• _REQUIRED TASK A_: Reproduce the records line for line, beginning with the line that contains "Given: Click the Return to Overview link" and continuing through the line that contains "Looking at the screenshot, I should pos(1089,842).".

• _DOCUMENT EXCERPT_:
◇ ◇ ◇

Perceived as a destructive crutch to some gaming purists, life lessons or plain ol’ fun-finds to others, the fact remains that these advantages have evolved to a new level of prominence.

What about ‘game cheats’ impact on very young kids?

Can children discern the ethical implications of their actions in the context of commercial communities like Webkinz or Build A Bear or even Club Penguin?

What about immersive worlds like Whyville or Zookazoo, where there’s more abstract thinking and nuanced play?

I asked Zookazoo’s Michael Carter (highly respected in Digital Youth Research) since his multi-faceted gaming background enables him to elucidate much further than yours truly, (he’s always opening my eyes to fresh critical thinking in new ways, from different angles) Michael matter-of-factly said:

“WHO are the cheats “cheating?” It’s their time to use, and it depends on what form of knowledge-culture the kids are coming from.”

He even went so far as to say he’d find it ‘charming’ if someone posted Zookazoo virtual world cheats and workarounds —It would just mean kids are “playing a different game.” The incredulous ‘say what?’ look on my face must’ve shown…prompting him to elaborate further…Michael Carter said:

“Look, some kids click through to get the gist, find what’s new, or see if it’s worth returning…Others use it to bridge to new info that holds their interest or when they get stuck…Some social-share with friends…informal learning comes in all kinds of forms, it’s just another way to play the game.”

Hmn. Never thought of it that way…

Diffuses a lot of the angst, saying it’s “just another way to play the game.” See? I told you he makes me think differently.

He also mentioned a player in Zookazoo who’s a ‘quick change artist’ and likes to show up at their virtual summer concerts mirroring the moderator/Zookazoo company presence.

My cartoon thought-bubble snapped to, “Uh-oh, imposter/mirroring–breach of trust potential–danger Will Robinson!”

Regular readers will be amused to hear I even started down the parental path of ‘how do you KNOW it was a child’ age verification inquisitions, before I self-reined hearing danah boyd’s voice bouncing around in my brain on the perpetuation of ‘moral panic’ in media reporting about internet risks)

Meanwhile, Michael Carter’s assessment?

“S/he must be fairly sophisticated with technology or an avid gamer to change appearances that fast…I love this kid, because it’s all about trying on different roles and personas; building a space with a distinctive presence where kids can rehearse…for life.”

Wow. Ok, so clearly I’ve been spending far too much time in the nefarious marketing underworld of outing product placements ‘in-game’ and keeping eyes peeled for adults with an agenda, as my worrywart ways were creeping in…even KNOWING the safeguards and parent pledges on the Zookazoo team.

◇ ◇ ◇

• _THE INPUT_:
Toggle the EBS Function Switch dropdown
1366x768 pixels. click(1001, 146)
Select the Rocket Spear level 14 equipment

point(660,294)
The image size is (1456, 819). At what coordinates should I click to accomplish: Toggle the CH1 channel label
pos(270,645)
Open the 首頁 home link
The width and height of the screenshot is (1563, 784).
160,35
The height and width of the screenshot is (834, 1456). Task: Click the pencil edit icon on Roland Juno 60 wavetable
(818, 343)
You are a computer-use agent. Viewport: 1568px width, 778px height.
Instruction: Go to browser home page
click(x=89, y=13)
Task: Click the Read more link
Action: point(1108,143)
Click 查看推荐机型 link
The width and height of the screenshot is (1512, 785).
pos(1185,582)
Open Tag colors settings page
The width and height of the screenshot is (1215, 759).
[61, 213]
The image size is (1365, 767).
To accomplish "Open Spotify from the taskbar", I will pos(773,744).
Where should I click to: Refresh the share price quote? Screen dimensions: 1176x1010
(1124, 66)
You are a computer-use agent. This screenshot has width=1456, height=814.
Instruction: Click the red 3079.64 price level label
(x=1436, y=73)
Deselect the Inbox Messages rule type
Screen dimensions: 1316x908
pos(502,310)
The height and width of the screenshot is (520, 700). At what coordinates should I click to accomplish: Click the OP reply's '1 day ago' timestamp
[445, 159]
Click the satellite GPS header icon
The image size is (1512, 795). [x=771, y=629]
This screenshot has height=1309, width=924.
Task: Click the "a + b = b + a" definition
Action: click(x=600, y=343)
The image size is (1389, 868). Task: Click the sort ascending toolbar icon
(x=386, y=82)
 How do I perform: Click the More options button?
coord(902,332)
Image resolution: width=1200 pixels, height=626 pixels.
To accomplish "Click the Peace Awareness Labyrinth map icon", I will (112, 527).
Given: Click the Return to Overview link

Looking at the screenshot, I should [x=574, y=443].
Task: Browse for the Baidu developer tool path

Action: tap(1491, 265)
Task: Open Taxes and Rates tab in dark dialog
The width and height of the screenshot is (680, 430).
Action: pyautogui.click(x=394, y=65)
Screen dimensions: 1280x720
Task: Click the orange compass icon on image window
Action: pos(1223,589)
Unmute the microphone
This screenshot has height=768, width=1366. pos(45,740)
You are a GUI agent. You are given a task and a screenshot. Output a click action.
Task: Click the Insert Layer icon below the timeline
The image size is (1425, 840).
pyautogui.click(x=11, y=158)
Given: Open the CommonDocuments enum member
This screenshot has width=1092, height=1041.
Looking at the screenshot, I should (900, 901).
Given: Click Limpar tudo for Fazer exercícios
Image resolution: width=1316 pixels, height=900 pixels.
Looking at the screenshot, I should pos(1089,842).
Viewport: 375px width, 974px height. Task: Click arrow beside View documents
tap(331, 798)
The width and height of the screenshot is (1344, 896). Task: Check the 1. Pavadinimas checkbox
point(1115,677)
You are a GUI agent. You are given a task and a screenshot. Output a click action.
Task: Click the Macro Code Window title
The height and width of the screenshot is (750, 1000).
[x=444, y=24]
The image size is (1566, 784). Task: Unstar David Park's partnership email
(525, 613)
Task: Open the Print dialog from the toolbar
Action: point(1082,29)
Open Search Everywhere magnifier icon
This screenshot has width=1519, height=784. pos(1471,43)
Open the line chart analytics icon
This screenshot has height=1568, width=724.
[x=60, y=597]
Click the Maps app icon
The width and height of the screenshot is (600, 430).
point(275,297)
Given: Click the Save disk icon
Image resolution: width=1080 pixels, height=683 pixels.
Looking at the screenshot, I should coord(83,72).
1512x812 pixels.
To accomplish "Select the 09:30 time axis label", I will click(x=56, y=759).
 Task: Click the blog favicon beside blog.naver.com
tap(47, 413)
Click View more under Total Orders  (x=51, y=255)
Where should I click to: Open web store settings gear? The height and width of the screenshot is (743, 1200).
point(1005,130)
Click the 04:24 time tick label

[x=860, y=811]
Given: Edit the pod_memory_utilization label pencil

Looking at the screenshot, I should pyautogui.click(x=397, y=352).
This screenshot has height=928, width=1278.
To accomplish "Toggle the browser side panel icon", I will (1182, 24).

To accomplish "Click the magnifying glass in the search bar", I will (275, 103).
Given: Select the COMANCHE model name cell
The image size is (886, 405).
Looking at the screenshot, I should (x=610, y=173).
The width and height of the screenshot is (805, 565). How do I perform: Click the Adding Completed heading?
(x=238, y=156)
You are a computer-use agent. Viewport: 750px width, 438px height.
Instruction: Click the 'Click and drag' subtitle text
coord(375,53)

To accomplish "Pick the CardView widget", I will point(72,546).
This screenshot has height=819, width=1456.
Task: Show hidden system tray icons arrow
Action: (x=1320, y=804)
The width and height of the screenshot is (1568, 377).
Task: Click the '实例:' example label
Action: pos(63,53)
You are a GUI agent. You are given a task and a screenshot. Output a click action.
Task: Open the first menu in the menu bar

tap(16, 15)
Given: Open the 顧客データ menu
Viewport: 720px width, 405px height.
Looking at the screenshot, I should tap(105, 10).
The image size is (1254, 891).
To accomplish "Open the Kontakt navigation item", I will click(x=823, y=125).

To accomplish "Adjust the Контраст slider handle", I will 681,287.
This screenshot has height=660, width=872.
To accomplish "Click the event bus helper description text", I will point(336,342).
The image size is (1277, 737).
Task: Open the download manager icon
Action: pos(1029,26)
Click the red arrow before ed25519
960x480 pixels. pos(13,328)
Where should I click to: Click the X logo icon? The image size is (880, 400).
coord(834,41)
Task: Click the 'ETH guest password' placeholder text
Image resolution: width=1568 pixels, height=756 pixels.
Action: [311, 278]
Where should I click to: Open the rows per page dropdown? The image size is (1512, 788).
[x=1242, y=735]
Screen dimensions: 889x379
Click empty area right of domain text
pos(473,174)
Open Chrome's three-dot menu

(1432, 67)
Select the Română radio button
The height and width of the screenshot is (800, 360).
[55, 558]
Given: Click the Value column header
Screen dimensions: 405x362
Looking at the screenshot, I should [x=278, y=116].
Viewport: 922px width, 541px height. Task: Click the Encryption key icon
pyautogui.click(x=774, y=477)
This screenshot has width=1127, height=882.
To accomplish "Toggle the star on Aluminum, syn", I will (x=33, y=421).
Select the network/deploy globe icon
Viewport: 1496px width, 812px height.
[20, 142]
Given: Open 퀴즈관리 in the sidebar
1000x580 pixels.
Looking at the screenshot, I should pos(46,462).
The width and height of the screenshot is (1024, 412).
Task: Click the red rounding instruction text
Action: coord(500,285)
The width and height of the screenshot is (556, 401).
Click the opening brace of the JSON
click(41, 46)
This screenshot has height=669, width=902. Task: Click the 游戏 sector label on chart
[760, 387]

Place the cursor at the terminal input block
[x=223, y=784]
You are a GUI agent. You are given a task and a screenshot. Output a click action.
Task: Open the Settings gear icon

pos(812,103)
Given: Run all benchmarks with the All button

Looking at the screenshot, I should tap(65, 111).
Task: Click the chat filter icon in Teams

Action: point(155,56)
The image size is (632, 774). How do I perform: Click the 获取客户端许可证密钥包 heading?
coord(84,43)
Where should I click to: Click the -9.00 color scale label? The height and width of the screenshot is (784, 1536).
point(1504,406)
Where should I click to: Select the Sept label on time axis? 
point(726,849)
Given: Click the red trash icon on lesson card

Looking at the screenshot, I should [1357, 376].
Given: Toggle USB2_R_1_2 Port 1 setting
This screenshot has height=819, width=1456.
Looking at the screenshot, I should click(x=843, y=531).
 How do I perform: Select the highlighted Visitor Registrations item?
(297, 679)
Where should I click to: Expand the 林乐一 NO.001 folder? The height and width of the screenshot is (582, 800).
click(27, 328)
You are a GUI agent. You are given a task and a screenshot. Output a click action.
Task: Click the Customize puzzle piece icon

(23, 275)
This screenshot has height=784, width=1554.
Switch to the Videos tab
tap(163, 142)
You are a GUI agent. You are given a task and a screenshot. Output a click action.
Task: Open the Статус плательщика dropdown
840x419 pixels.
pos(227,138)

◇ ◇ ◇

• _REQUIRED TASK B_: Translate this sentence from the passage about game cheats into Spanish: "Can children discern the ethical implications of their actions in the context of commercial communities like Webkinz or Build A Bear or even Club Penguin?"

• _OUTPUT A_:
Given: Click the Return to Overview link

Looking at the screenshot, I should [x=574, y=443].
Task: Browse for the Baidu developer tool path

Action: tap(1491, 265)
Task: Open Taxes and Rates tab in dark dialog
The width and height of the screenshot is (680, 430).
Action: pyautogui.click(x=394, y=65)
Screen dimensions: 1280x720
Task: Click the orange compass icon on image window
Action: pos(1223,589)
Unmute the microphone
This screenshot has height=768, width=1366. pos(45,740)
You are a GUI agent. You are given a task and a screenshot. Output a click action.
Task: Click the Insert Layer icon below the timeline
The image size is (1425, 840).
pyautogui.click(x=11, y=158)
Given: Open the CommonDocuments enum member
This screenshot has width=1092, height=1041.
Looking at the screenshot, I should (900, 901).
Given: Click Limpar tudo for Fazer exercícios
Image resolution: width=1316 pixels, height=900 pixels.
Looking at the screenshot, I should pos(1089,842).

• _OUTPUT B_: ¿Pueden los niños discernir las implicaciones éticas de sus acciones en el contexto de comunidades comerciales como Webkinz o Build A Bear o incluso Club Penguin?